• **WHAT THIS TASK INVOLVES**: Would you please copy the part of the material below that opens with the line containing "Where should I click to: Open the Notifications" and closes with the line containing "Switch to the Edit workspace tab"? Copy it exactly, and only it.

• **INPUT DATA**:

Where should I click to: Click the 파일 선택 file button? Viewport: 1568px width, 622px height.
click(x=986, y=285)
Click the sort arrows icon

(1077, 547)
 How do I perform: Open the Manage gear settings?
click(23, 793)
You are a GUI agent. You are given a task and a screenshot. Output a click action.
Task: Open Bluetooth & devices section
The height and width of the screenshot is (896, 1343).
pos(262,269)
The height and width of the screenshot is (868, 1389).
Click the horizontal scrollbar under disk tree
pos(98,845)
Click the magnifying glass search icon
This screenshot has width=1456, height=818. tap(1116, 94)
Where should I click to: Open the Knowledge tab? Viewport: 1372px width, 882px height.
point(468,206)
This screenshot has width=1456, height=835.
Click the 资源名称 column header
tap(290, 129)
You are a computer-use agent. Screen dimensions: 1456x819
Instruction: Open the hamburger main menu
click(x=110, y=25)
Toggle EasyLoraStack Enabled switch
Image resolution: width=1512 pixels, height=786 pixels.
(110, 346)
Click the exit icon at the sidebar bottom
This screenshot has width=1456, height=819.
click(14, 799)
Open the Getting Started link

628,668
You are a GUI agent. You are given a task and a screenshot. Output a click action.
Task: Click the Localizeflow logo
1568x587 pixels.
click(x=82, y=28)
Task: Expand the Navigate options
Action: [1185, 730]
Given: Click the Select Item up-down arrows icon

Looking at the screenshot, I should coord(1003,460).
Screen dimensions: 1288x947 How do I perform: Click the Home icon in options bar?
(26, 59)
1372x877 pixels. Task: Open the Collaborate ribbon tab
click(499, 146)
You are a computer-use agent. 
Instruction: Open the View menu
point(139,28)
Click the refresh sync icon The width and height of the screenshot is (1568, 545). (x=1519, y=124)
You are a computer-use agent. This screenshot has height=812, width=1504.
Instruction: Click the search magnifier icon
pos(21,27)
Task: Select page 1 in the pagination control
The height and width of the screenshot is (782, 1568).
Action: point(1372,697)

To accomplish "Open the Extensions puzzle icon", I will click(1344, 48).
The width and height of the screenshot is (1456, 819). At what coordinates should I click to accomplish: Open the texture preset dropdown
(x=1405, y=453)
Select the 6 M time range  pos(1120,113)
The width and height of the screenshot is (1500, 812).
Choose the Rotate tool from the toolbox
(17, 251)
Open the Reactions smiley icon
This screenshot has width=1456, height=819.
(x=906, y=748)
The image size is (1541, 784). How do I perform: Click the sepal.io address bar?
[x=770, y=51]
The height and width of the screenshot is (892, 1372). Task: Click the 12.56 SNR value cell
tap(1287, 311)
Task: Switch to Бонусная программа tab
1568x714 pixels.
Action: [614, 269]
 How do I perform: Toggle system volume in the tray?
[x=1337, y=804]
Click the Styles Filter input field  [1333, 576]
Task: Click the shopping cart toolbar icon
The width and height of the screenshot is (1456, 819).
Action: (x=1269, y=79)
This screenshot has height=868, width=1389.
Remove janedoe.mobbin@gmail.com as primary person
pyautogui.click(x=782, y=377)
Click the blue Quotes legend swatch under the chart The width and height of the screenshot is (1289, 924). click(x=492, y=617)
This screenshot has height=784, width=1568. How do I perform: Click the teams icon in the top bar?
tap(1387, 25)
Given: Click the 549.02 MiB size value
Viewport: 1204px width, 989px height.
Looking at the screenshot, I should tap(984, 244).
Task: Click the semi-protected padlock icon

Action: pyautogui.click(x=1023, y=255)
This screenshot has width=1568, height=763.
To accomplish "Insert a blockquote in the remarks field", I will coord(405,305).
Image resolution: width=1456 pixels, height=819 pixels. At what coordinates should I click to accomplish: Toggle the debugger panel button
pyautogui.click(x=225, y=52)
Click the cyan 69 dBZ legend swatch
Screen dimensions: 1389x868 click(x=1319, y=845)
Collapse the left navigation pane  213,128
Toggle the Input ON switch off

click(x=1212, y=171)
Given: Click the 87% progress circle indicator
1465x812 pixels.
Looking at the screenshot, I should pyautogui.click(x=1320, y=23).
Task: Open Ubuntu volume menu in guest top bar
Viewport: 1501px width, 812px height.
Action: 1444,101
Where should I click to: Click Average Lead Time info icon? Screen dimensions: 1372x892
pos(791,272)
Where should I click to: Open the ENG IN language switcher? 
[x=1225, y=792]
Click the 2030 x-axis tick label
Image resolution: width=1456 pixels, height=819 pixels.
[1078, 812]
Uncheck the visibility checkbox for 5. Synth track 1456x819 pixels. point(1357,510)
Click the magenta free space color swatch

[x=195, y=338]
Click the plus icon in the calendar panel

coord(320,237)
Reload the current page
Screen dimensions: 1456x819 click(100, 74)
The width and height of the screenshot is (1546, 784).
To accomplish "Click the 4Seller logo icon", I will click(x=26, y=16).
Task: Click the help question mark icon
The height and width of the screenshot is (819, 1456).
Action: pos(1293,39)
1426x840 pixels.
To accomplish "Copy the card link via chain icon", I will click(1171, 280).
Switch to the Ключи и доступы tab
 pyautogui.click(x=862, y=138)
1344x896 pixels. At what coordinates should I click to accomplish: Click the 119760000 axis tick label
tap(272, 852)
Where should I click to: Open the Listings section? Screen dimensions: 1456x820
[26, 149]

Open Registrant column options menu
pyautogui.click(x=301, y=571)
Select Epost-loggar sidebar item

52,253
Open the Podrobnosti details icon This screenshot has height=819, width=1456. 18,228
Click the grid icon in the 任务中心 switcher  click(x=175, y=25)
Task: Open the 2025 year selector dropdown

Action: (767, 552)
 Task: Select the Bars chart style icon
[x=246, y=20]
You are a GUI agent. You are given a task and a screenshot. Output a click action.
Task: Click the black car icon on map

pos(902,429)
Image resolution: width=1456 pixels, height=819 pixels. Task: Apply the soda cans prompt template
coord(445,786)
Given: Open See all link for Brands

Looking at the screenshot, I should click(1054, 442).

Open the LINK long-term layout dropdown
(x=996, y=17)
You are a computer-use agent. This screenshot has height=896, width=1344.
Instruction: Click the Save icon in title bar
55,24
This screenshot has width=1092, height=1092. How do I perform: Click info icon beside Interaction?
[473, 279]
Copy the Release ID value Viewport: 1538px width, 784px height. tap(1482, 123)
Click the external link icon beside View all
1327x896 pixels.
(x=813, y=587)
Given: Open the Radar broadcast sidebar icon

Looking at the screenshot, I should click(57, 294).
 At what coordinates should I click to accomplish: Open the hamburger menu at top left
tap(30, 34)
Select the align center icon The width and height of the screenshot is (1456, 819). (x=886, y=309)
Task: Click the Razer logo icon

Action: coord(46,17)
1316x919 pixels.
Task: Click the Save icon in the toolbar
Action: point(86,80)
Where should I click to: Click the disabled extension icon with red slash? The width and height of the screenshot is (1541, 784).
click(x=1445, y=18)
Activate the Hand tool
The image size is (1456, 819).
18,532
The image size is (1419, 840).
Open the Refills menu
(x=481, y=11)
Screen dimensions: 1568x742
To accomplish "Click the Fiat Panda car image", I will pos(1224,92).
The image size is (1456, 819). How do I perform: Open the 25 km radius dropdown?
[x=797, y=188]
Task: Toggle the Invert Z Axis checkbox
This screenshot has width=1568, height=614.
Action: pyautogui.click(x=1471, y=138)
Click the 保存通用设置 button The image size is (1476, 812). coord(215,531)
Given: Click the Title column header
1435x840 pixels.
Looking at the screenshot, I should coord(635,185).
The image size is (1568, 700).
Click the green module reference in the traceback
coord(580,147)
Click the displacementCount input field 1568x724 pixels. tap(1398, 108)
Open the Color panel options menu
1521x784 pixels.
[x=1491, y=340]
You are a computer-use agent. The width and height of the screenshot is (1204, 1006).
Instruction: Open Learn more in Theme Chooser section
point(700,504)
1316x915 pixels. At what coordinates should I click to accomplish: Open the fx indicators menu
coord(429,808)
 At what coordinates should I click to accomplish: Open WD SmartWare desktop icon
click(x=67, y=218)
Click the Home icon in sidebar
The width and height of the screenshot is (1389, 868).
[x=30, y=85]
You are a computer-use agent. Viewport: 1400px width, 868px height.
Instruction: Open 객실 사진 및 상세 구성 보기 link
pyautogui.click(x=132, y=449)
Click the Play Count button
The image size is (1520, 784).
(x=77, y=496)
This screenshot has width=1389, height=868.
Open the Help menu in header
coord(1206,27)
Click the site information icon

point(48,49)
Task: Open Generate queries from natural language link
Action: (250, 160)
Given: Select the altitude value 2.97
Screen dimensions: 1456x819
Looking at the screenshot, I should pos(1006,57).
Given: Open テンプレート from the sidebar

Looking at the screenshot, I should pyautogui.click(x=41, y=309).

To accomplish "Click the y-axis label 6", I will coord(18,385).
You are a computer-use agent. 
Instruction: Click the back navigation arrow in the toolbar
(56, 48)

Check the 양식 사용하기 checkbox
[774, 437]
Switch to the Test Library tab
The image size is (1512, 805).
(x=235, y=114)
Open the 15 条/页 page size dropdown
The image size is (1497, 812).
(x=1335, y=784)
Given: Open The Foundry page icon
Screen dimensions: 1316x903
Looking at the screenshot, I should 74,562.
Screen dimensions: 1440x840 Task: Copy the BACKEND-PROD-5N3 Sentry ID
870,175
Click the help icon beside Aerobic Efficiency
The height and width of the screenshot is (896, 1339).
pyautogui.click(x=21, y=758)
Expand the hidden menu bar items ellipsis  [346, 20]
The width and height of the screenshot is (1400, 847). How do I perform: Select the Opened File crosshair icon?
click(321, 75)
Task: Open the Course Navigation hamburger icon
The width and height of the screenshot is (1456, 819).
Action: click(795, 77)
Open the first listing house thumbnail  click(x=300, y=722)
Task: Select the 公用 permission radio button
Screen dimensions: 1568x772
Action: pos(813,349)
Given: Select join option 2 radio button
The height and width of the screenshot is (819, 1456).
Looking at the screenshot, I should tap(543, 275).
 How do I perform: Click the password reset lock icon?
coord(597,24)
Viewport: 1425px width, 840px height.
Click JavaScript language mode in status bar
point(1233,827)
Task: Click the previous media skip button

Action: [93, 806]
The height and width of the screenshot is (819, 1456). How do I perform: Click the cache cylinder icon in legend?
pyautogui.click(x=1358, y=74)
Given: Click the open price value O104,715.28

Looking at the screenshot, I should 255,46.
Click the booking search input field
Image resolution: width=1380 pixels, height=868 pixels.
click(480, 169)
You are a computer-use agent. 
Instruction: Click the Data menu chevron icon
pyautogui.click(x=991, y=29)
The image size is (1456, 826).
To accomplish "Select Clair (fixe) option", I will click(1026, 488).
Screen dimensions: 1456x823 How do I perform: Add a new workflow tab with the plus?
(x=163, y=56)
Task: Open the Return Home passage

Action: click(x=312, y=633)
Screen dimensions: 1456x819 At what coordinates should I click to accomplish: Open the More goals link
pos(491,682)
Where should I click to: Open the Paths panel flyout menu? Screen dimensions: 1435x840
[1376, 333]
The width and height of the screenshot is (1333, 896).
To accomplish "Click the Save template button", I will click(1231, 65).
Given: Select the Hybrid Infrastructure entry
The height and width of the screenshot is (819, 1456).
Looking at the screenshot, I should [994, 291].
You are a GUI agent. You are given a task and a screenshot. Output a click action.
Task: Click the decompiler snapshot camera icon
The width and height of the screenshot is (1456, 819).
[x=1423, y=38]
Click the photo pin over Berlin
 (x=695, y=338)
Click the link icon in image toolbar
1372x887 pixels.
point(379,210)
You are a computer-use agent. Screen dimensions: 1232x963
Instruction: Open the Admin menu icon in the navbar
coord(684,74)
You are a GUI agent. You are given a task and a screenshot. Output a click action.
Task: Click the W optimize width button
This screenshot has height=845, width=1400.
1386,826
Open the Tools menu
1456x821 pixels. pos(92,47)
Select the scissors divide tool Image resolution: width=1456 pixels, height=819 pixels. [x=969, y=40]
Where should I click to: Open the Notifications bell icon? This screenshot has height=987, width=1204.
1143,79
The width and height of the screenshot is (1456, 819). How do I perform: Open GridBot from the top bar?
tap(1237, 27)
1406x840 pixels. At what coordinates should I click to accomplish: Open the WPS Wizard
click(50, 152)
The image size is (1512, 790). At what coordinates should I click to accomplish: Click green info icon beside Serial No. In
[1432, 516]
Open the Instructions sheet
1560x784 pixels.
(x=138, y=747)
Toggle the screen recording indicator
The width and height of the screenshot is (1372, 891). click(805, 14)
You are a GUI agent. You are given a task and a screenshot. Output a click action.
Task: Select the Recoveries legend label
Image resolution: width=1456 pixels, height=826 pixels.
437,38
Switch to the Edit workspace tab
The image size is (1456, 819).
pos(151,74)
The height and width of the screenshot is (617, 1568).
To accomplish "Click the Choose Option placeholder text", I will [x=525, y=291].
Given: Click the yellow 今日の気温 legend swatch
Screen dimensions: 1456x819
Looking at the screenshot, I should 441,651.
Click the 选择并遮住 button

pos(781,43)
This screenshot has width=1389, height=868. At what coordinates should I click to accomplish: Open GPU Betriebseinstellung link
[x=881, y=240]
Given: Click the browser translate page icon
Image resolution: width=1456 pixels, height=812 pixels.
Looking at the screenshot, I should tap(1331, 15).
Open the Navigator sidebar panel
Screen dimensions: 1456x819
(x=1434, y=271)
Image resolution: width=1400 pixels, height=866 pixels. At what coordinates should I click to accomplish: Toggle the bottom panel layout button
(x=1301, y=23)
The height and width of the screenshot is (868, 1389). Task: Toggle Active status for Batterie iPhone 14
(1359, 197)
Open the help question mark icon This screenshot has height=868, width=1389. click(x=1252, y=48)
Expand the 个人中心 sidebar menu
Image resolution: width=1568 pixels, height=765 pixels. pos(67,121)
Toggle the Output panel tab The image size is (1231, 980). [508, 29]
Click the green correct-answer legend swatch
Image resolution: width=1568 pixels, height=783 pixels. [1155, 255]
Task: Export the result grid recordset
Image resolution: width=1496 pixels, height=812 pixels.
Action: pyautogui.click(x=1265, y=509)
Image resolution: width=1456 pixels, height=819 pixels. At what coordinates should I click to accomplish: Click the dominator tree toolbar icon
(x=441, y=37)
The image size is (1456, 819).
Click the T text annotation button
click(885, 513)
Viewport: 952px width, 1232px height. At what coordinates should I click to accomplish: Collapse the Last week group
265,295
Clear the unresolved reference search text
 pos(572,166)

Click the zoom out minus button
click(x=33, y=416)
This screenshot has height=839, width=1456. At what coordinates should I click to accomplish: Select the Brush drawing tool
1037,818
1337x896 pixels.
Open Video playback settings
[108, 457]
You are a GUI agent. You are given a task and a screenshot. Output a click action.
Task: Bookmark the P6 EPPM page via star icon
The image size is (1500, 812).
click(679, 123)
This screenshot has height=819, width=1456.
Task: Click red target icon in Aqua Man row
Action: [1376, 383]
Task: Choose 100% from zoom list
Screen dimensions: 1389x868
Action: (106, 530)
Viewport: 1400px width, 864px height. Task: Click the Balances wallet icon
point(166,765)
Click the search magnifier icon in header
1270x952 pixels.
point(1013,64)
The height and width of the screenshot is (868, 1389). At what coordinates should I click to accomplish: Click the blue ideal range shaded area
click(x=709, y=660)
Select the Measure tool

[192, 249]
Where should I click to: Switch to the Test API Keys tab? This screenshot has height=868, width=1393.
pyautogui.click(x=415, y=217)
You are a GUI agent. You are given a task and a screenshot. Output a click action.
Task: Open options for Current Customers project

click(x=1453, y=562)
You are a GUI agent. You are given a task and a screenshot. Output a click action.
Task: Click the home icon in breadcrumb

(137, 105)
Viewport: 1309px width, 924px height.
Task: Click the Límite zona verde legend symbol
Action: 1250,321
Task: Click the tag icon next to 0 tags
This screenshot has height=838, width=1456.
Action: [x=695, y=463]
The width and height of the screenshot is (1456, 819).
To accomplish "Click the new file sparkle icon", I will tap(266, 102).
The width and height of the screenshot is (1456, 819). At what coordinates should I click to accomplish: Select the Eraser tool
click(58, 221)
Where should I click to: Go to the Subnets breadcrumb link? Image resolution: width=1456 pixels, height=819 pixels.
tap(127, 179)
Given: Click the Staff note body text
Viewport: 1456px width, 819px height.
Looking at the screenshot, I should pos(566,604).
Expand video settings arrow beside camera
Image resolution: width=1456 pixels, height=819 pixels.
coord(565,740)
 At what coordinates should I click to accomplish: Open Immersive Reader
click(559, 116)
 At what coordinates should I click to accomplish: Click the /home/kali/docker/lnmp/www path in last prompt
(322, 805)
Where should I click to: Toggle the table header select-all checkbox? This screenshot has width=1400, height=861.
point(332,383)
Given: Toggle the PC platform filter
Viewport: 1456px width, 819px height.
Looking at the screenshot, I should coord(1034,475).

• **SOLUTION FOR THIS EXERCISE**:
Where should I click to: Open the Notifications bell icon? This screenshot has height=987, width=1204.
1143,79
The width and height of the screenshot is (1456, 819). How do I perform: Open GridBot from the top bar?
tap(1237, 27)
1406x840 pixels. At what coordinates should I click to accomplish: Open the WPS Wizard
click(50, 152)
The image size is (1512, 790). At what coordinates should I click to accomplish: Click green info icon beside Serial No. In
[1432, 516]
Open the Instructions sheet
1560x784 pixels.
(x=138, y=747)
Toggle the screen recording indicator
The width and height of the screenshot is (1372, 891). click(805, 14)
You are a GUI agent. You are given a task and a screenshot. Output a click action.
Task: Select the Recoveries legend label
Image resolution: width=1456 pixels, height=826 pixels.
437,38
Switch to the Edit workspace tab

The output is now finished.